Employers are constantly evaluating pay scales as the labor participation rate remains below pre-pandemic levels, driving the worker shortage and pushing compensation higher, Robb said.
While employers previously adjusted pay 2 percent to 4 percent annually, some companies are now moving to quarterly pay increases, Robb said.
“Now companies are having to evaluate every couple of months. They’re hesitant and they don’t like to do it, but it’s just a necessity. We’ve had companies that maybe increased wages a dollar (an hour) and three months later or six months later they had to do another increase,” Robb said.
West Michigan employers aren’t alone in growing the percentage of positions paying between $15 and $19 an hour. Data from other Express Employment franchises show similar wage trends across the country, Robb said.
Wage pressures tempered somewhat in the first half of 2022 as the labor participation rate rebounded, but they remain a significant component of inflation across the U.S. that has been running at a 40-year high. The latest Consumer Price Index registered 8.6 percent in May as fuel and food prices continued to surge.
Paul Isely, a professor of economics and associate dean in the Seidman College of Business at Grand Valley State University, attributes about half of the inflation rate to sharp wage increases — and those higher costs getting passed on.
The wage data from Express Employment Professionals is “very consistent” with what Isely hears anecdotally across the region and various economic sectors. The biggest wage gains have come in lower wage positions, Isely said.
Isely cites U.S. Bureau of Labor Statistics data that show unit costs to produce a product increased 8 percent from the first quarter of 2020 to the first quarter of 2022. That’s driven up the producer price index by more than 11 percent in the last year, a little less than half of which is attributable to higher labor costs, he said.
“It’s certainly part of what we’re seeing right now, and it’s particularly affecting those industries that had relatively low cost workers,” such as leisure and hospitality, Isely said. “What it’s going to mean is those services and things we’ve gotten used to over the last two decades — the going out to eat, the activities that we can do — all of that is going to become more expensive because those are the wages going up the fastest.”

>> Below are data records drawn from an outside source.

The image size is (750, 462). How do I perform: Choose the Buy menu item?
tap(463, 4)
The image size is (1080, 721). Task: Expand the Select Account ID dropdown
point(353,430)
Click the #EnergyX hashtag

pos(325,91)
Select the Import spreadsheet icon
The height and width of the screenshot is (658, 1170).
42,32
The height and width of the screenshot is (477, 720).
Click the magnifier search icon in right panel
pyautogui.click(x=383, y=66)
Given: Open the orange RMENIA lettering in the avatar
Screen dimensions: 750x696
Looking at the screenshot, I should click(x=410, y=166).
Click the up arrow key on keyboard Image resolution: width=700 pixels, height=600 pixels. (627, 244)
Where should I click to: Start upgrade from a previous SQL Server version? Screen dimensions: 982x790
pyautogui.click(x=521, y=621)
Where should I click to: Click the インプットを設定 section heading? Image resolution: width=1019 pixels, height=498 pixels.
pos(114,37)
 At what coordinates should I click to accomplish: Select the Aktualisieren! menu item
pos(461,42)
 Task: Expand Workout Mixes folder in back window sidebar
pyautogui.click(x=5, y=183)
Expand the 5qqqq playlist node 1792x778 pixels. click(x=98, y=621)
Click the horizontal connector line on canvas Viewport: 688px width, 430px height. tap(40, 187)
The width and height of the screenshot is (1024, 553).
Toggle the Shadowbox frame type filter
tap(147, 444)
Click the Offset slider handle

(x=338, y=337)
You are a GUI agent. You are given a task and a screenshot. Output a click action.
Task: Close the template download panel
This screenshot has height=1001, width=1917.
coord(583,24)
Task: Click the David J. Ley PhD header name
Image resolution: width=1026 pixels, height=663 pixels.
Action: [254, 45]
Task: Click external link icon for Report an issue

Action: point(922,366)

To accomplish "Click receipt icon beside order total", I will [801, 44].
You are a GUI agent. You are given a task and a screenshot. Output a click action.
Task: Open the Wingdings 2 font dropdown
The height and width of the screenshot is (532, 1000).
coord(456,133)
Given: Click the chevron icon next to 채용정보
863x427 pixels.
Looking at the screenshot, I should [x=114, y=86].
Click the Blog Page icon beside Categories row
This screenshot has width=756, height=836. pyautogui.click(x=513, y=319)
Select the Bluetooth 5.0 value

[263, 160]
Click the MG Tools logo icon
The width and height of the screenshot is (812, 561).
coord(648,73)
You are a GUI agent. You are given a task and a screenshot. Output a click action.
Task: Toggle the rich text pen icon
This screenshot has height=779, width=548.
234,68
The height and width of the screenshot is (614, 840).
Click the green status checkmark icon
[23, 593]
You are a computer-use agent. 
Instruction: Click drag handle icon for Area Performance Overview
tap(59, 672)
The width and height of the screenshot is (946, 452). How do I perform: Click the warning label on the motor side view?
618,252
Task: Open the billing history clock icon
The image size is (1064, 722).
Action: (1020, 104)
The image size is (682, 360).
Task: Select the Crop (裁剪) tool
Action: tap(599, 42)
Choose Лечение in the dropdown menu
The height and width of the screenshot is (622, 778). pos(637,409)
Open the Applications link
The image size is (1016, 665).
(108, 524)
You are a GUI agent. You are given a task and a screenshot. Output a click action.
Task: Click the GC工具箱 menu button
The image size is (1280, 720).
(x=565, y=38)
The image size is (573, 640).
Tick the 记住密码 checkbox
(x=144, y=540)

Both Isely and Robb expect wage pressures on employers to continue as the labor participation rate remains below pre-pandemic levels.
Recent data from monthly surveys with industrial purchasing managers suggest hiring nationally has begun to slow “a little bit,” which should eventually ease wage pressures, Isely said.
“We’re starting to hear firms talk about holding back on their hiring a little bit here until they figure out where things are going,” Isely said. “We’re just seeing the slightest slowdown here right now, so we’re paying close attention to that to see if it gains some acceleration as we go into summer.”
Industrial employers have been responding to the labor market with more than higher pay, Robb said. He’s seen more companies become increasingly flexible with their work schedules.
As people return to work after a year or two away, for example, many may prefer part-time hours. Manufacturers with traditionally rigid production schedules are more willing to accommodate those workers, Robb said.
“The ones that are excelling are getting a lot more creative. If someone says they can give them three days a week with a set schedule, they’re willing to consider that now, where before it used to be, ‘If they can’t fit into our plan, let’s get someone else,’” Robb said. “They are getting much more flexible just because they have to. Some manufacturers are realizing (they would) rather have someone for three days a week than to not have someone at all.”